Raw data section start

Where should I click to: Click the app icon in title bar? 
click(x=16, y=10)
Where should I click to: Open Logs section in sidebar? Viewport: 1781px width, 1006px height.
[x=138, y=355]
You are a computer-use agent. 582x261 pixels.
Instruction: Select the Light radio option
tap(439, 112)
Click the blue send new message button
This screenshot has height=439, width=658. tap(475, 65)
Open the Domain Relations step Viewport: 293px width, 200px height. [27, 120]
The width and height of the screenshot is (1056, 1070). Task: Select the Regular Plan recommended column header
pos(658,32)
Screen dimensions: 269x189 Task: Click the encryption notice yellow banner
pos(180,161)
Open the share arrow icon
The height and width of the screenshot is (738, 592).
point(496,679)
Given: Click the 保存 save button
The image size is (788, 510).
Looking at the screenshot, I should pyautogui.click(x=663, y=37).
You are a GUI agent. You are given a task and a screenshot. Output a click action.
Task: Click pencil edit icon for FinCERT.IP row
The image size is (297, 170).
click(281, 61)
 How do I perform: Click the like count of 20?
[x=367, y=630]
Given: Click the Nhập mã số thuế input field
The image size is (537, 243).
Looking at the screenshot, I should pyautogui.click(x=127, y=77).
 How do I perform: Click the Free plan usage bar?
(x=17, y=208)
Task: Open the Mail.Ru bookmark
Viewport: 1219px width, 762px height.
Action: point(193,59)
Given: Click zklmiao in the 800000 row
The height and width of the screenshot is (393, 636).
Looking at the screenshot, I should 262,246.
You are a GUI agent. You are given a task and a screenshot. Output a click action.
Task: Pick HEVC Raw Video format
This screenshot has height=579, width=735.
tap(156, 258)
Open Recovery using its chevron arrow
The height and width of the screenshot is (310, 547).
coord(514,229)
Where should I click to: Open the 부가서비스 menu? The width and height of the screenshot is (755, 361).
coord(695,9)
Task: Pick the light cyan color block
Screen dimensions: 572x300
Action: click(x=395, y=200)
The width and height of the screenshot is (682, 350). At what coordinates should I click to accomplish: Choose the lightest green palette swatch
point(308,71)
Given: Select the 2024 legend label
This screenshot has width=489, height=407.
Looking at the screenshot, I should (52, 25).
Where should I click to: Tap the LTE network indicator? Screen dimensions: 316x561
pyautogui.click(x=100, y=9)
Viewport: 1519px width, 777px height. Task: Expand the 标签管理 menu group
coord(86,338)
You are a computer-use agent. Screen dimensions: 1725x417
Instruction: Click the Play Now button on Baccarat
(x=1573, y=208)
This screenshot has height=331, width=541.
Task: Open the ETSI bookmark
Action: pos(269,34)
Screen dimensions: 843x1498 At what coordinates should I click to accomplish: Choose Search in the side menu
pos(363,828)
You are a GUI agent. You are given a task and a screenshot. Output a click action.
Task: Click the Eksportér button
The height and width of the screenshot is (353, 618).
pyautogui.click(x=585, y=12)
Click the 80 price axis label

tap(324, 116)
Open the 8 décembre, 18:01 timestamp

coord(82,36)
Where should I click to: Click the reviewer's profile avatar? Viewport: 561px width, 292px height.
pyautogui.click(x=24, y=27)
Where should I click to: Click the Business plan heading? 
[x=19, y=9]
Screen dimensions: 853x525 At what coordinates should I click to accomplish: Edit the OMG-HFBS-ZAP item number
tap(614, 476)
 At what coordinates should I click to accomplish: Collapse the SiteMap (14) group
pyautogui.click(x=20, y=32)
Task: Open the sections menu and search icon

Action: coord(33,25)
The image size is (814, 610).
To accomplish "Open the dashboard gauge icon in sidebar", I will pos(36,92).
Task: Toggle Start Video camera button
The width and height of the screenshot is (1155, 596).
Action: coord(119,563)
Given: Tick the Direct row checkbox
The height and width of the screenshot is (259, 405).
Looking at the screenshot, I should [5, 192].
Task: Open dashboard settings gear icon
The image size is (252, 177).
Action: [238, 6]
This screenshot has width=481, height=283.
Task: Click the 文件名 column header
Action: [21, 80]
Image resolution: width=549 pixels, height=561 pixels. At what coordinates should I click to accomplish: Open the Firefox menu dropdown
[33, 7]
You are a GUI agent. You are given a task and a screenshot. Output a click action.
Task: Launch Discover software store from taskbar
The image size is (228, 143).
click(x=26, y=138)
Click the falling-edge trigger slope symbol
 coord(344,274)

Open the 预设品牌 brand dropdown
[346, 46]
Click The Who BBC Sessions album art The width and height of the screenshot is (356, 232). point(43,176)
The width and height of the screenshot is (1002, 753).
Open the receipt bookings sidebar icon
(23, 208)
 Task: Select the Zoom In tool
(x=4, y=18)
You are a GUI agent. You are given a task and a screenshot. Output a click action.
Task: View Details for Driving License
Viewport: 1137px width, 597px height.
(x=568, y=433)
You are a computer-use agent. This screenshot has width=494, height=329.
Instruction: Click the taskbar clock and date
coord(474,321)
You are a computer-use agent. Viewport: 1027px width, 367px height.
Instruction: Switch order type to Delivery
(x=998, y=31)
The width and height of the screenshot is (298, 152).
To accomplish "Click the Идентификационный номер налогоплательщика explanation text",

Raw data section end

In the data above, how many lines carry the string "Pick"? Only the number should be given.

* _Solution_
2